Exercise aim
Could you set down all of the data again, exactly as it stands?

The data
======

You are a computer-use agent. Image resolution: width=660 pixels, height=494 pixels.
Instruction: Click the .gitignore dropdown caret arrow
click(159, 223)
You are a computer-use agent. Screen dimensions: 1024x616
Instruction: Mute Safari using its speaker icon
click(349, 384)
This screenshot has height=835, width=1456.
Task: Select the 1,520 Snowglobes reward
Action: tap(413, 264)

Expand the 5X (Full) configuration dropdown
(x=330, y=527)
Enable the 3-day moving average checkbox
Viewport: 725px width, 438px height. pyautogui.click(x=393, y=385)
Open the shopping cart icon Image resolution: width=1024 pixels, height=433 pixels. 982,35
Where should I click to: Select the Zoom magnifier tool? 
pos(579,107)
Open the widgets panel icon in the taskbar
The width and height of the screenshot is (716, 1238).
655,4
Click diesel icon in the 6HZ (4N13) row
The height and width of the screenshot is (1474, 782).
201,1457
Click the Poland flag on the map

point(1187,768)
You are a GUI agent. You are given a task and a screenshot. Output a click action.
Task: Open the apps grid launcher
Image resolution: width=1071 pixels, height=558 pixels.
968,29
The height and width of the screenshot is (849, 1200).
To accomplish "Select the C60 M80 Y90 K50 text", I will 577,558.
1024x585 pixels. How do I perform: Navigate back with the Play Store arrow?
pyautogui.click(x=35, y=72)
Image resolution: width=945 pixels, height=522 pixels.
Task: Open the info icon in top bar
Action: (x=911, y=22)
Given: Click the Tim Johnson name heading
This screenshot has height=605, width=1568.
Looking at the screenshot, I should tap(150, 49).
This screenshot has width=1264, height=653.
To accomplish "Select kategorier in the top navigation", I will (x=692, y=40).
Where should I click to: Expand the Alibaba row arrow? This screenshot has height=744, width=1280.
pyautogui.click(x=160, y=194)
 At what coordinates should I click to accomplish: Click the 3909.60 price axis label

======

Solution to the problem
You are a computer-use agent. Image resolution: width=660 pixels, height=494 pixels.
Instruction: Click the .gitignore dropdown caret arrow
click(159, 223)
You are a computer-use agent. Screen dimensions: 1024x616
Instruction: Mute Safari using its speaker icon
click(349, 384)
This screenshot has height=835, width=1456.
Task: Select the 1,520 Snowglobes reward
Action: tap(413, 264)

Expand the 5X (Full) configuration dropdown
(x=330, y=527)
Enable the 3-day moving average checkbox
Viewport: 725px width, 438px height. pyautogui.click(x=393, y=385)
Open the shopping cart icon Image resolution: width=1024 pixels, height=433 pixels. 982,35
Where should I click to: Select the Zoom magnifier tool? 
pos(579,107)
Open the widgets panel icon in the taskbar
The width and height of the screenshot is (716, 1238).
655,4
Click diesel icon in the 6HZ (4N13) row
The height and width of the screenshot is (1474, 782).
201,1457
Click the Poland flag on the map

point(1187,768)
You are a GUI agent. You are given a task and a screenshot. Output a click action.
Task: Open the apps grid launcher
Image resolution: width=1071 pixels, height=558 pixels.
968,29
The height and width of the screenshot is (849, 1200).
To accomplish "Select the C60 M80 Y90 K50 text", I will 577,558.
1024x585 pixels. How do I perform: Navigate back with the Play Store arrow?
pyautogui.click(x=35, y=72)
Image resolution: width=945 pixels, height=522 pixels.
Task: Open the info icon in top bar
Action: (x=911, y=22)
Given: Click the Tim Johnson name heading
This screenshot has height=605, width=1568.
Looking at the screenshot, I should tap(150, 49).
This screenshot has width=1264, height=653.
To accomplish "Select kategorier in the top navigation", I will (x=692, y=40).
Where should I click to: Expand the Alibaba row arrow? This screenshot has height=744, width=1280.
pyautogui.click(x=160, y=194)
 At what coordinates should I click to accomplish: Click the 3909.60 price axis label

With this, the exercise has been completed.